We can see that since the state in the cell model is naturally separated, we must rely on some off-chain actor to collect state.

This solution works, but some questions still open:

  • How to efficiently prove the aggregated result
  • How do we guarantee the decentralize after introducing the off-chain actor
  • How does a user interacts with an off-chain actor

Ok, these questions are not too hard; we can incentive off-chain actors by paying them fees; use some challenge mechanism or zk proof magically verifies the aggregated result; define few protocols to specify the interaction with the actors. We can always solve these problems.

Wait, what I want is just a voting contract.
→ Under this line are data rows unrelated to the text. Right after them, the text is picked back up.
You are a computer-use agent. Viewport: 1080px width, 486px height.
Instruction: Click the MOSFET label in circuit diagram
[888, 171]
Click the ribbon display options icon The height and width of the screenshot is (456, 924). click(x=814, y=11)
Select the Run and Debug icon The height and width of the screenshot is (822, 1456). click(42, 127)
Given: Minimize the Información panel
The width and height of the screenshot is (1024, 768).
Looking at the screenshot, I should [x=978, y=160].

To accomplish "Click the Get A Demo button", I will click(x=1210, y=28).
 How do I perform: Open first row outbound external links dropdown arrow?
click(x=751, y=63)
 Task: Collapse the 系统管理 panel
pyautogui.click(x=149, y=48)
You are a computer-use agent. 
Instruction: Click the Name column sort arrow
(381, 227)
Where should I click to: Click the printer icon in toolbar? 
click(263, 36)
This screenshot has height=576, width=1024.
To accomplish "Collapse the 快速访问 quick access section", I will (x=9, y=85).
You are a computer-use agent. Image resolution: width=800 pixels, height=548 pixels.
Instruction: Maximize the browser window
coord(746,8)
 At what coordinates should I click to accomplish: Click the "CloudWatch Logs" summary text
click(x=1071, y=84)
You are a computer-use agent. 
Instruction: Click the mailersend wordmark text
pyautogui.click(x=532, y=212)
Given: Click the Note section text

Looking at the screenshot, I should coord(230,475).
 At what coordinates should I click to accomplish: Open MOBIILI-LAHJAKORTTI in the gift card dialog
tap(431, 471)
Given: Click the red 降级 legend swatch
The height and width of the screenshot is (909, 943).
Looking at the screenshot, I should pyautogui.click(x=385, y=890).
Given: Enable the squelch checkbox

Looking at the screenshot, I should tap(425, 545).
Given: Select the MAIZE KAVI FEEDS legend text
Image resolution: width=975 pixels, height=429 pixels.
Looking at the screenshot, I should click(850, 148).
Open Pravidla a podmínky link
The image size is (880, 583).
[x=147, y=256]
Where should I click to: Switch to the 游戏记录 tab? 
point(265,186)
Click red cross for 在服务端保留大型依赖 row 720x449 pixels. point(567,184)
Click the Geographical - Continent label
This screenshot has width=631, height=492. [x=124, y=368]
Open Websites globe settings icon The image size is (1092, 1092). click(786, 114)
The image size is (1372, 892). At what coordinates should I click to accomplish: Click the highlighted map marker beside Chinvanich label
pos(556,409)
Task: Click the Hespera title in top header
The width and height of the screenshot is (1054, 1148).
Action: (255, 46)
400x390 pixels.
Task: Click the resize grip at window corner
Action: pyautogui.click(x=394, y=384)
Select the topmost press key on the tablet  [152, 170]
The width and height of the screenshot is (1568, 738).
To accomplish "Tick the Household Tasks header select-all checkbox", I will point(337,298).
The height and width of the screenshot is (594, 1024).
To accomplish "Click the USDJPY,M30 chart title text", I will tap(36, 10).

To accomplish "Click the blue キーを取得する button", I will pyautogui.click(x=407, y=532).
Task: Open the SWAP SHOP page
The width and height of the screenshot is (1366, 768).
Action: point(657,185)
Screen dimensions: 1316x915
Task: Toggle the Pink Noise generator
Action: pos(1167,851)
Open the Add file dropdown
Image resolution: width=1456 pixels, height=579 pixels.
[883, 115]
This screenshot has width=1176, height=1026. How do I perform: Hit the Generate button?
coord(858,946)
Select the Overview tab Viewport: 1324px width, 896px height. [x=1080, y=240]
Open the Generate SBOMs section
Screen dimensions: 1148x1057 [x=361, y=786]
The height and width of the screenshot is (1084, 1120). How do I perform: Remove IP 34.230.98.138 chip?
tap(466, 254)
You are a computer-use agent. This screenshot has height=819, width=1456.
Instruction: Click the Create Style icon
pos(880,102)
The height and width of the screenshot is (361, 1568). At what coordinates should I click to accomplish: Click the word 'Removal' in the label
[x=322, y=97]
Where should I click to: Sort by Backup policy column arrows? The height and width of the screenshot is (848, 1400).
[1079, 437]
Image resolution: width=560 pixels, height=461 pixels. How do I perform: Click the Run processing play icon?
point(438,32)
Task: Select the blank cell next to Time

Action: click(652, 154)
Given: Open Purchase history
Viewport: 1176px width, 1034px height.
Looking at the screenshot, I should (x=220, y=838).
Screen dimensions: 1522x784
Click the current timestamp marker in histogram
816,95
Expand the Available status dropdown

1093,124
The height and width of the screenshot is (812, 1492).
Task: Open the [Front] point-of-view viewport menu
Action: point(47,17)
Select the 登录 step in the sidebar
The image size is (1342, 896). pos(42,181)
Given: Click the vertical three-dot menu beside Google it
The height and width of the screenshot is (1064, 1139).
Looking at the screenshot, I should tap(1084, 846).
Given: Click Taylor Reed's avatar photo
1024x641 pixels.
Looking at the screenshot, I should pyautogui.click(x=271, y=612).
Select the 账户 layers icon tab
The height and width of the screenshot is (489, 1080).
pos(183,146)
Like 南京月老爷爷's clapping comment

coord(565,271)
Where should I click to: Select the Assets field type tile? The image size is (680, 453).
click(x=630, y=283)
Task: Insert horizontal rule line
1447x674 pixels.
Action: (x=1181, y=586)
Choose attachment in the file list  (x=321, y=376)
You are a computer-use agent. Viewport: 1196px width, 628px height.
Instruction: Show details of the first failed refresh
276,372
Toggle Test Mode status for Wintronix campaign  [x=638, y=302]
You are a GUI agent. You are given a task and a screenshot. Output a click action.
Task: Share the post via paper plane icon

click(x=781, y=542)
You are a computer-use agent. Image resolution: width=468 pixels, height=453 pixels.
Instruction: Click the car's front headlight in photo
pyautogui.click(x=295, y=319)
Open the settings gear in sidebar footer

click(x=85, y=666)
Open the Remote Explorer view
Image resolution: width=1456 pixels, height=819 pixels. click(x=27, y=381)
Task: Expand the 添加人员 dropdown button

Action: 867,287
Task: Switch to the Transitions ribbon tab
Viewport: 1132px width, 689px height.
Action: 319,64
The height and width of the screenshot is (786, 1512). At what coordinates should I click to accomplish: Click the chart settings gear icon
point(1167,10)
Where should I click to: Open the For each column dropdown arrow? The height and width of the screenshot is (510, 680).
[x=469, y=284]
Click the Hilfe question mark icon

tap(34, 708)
Why do I need to build these things?

One contract to rule them all

Indeed! we don’t want to build these things for every contract, so we only build once:

One contract to rule them all

Godwoken is an account-based programming layer build upon CKB that aiming to rule them all. (them: shared state contracts)

Godwoken composited by the following parts:

  • Main contract - a type script maintains the global state of all accounts and all blocks(layer-1.5).
  • Challenge contract - a type script that handles challenge requests.
  • Aggregator - an off-chain program that collects layer-1.5 transactions and submits layer-1.5 blocks to the main contract regularly.
  • Validator - an off-chain program that continuously watches the two contracts. The validator sends a challenge request when an invalid block is submitted and sends an invalid challenge request when a wrong challenge request is submitted.

Godwoken components

You may found this sounds like a rollup solution which popular these days, and yes it is. But we focus on the aggregation problems, rather than the scalabilities. Godwoken provides account-based programming ability to solve the aggregation problem.

Some people refer to Rollup as layer-1.5; some people think it’s layer-2, or even layer-1(by trust-level). This document refers to Godwoken as layer-1.5 to distinguish it with the layer-1 CKB.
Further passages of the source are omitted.